## Exercise task
Reproduce the material line for line, substituting "Command" for every occurrence of "Instruction" and changing nothing else.
/---
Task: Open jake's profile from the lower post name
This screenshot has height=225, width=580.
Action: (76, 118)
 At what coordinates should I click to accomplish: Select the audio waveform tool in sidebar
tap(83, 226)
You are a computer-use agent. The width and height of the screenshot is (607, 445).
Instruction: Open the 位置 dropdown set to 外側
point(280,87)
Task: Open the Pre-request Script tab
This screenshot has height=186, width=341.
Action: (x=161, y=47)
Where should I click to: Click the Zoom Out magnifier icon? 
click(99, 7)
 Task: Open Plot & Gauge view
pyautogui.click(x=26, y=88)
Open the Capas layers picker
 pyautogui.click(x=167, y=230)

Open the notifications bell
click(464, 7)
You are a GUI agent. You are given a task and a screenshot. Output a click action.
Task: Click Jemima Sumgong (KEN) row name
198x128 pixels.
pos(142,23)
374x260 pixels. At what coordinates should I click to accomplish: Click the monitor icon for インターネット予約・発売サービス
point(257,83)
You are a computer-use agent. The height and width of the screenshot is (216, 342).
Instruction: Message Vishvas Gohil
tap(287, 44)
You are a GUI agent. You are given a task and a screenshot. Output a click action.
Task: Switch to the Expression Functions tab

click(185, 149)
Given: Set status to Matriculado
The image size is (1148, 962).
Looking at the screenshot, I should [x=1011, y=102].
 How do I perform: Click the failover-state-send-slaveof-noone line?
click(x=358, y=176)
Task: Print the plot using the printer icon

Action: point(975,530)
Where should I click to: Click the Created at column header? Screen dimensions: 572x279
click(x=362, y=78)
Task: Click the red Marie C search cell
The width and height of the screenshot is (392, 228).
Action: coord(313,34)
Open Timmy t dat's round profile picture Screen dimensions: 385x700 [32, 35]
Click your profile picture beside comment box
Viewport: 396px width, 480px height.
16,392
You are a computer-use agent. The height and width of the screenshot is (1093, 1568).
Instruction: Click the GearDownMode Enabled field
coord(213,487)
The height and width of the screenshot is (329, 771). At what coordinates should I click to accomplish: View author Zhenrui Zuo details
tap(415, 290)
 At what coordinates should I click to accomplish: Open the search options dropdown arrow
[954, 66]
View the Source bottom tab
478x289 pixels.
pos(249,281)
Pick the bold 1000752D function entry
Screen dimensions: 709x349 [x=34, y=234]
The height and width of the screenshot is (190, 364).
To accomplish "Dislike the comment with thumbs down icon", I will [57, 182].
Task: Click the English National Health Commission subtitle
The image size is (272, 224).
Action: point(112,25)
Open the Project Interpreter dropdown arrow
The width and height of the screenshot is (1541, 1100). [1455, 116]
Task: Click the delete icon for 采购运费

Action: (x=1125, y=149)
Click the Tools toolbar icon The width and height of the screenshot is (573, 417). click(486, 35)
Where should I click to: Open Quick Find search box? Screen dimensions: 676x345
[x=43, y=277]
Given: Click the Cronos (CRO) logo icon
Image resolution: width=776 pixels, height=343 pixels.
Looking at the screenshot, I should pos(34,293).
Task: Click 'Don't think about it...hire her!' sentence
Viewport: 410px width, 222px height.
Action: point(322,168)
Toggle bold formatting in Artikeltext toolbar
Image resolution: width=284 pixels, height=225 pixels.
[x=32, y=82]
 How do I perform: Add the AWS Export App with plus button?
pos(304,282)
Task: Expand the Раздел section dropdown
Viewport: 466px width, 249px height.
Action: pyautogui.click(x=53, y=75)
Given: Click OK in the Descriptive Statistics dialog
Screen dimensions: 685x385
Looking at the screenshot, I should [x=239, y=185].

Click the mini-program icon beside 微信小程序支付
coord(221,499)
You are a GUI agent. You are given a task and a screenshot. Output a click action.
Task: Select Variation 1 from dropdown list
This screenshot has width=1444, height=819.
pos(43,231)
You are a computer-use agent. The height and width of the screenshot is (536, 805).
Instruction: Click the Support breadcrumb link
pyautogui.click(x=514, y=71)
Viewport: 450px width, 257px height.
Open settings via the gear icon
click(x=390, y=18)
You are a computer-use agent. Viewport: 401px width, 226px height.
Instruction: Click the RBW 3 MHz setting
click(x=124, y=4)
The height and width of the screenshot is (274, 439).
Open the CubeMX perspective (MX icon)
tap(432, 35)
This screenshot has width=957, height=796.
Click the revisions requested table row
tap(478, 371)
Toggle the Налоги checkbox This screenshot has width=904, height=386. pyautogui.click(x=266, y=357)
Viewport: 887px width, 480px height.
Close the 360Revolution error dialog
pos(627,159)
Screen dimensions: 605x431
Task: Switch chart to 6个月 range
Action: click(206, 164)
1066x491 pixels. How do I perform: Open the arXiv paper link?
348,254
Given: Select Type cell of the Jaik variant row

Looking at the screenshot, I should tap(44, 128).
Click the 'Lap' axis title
\---
## Solution to the exercise
Task: Open jake's profile from the lower post name
This screenshot has height=225, width=580.
Action: (76, 118)
 At what coordinates should I click to accomplish: Select the audio waveform tool in sidebar
tap(83, 226)
You are a computer-use agent. The width and height of the screenshot is (607, 445).
Command: Open the 位置 dropdown set to 外側
point(280,87)
Task: Open the Pre-request Script tab
This screenshot has height=186, width=341.
Action: (x=161, y=47)
Where should I click to: Click the Zoom Out magnifier icon? 
click(99, 7)
 Task: Open Plot & Gauge view
pyautogui.click(x=26, y=88)
Open the Capas layers picker
 pyautogui.click(x=167, y=230)

Open the notifications bell
click(464, 7)
You are a GUI agent. You are given a task and a screenshot. Output a click action.
Task: Click Jemima Sumgong (KEN) row name
198x128 pixels.
pos(142,23)
374x260 pixels. At what coordinates should I click to accomplish: Click the monitor icon for インターネット予約・発売サービス
point(257,83)
You are a computer-use agent. The height and width of the screenshot is (216, 342).
Command: Message Vishvas Gohil
tap(287, 44)
You are a GUI agent. You are given a task and a screenshot. Output a click action.
Task: Switch to the Expression Functions tab

click(185, 149)
Given: Set status to Matriculado
The image size is (1148, 962).
Looking at the screenshot, I should [x=1011, y=102].
 How do I perform: Click the failover-state-send-slaveof-noone line?
click(x=358, y=176)
Task: Print the plot using the printer icon

Action: point(975,530)
Where should I click to: Click the Created at column header? Screen dimensions: 572x279
click(x=362, y=78)
Task: Click the red Marie C search cell
The width and height of the screenshot is (392, 228).
Action: coord(313,34)
Open Timmy t dat's round profile picture Screen dimensions: 385x700 [32, 35]
Click your profile picture beside comment box
Viewport: 396px width, 480px height.
16,392
You are a computer-use agent. The height and width of the screenshot is (1093, 1568).
Command: Click the GearDownMode Enabled field
coord(213,487)
The height and width of the screenshot is (329, 771). At what coordinates should I click to accomplish: View author Zhenrui Zuo details
tap(415, 290)
 At what coordinates should I click to accomplish: Open the search options dropdown arrow
[954, 66]
View the Source bottom tab
478x289 pixels.
pos(249,281)
Pick the bold 1000752D function entry
Screen dimensions: 709x349 [x=34, y=234]
The height and width of the screenshot is (190, 364).
To accomplish "Dislike the comment with thumbs down icon", I will [57, 182].
Task: Click the English National Health Commission subtitle
The image size is (272, 224).
Action: point(112,25)
Open the Project Interpreter dropdown arrow
The width and height of the screenshot is (1541, 1100). [1455, 116]
Task: Click the delete icon for 采购运费

Action: (x=1125, y=149)
Click the Tools toolbar icon The width and height of the screenshot is (573, 417). click(486, 35)
Where should I click to: Open Quick Find search box? Screen dimensions: 676x345
[x=43, y=277]
Given: Click the Cronos (CRO) logo icon
Image resolution: width=776 pixels, height=343 pixels.
Looking at the screenshot, I should pos(34,293).
Task: Click 'Don't think about it...hire her!' sentence
Viewport: 410px width, 222px height.
Action: point(322,168)
Toggle bold formatting in Artikeltext toolbar
Image resolution: width=284 pixels, height=225 pixels.
[x=32, y=82]
 How do I perform: Add the AWS Export App with plus button?
pos(304,282)
Task: Expand the Раздел section dropdown
Viewport: 466px width, 249px height.
Action: pyautogui.click(x=53, y=75)
Given: Click OK in the Descriptive Statistics dialog
Screen dimensions: 685x385
Looking at the screenshot, I should [x=239, y=185].

Click the mini-program icon beside 微信小程序支付
coord(221,499)
You are a GUI agent. You are given a task and a screenshot. Output a click action.
Task: Select Variation 1 from dropdown list
This screenshot has width=1444, height=819.
pos(43,231)
You are a computer-use agent. The height and width of the screenshot is (536, 805).
Command: Click the Support breadcrumb link
pyautogui.click(x=514, y=71)
Viewport: 450px width, 257px height.
Open settings via the gear icon
click(x=390, y=18)
You are a computer-use agent. Viewport: 401px width, 226px height.
Command: Click the RBW 3 MHz setting
click(x=124, y=4)
The height and width of the screenshot is (274, 439).
Open the CubeMX perspective (MX icon)
tap(432, 35)
This screenshot has width=957, height=796.
Click the revisions requested table row
tap(478, 371)
Toggle the Налоги checkbox This screenshot has width=904, height=386. pyautogui.click(x=266, y=357)
Viewport: 887px width, 480px height.
Close the 360Revolution error dialog
pos(627,159)
Screen dimensions: 605x431
Task: Switch chart to 6个月 range
Action: click(206, 164)
1066x491 pixels. How do I perform: Open the arXiv paper link?
348,254
Given: Select Type cell of the Jaik variant row

Looking at the screenshot, I should tap(44, 128).
Click the 'Lap' axis title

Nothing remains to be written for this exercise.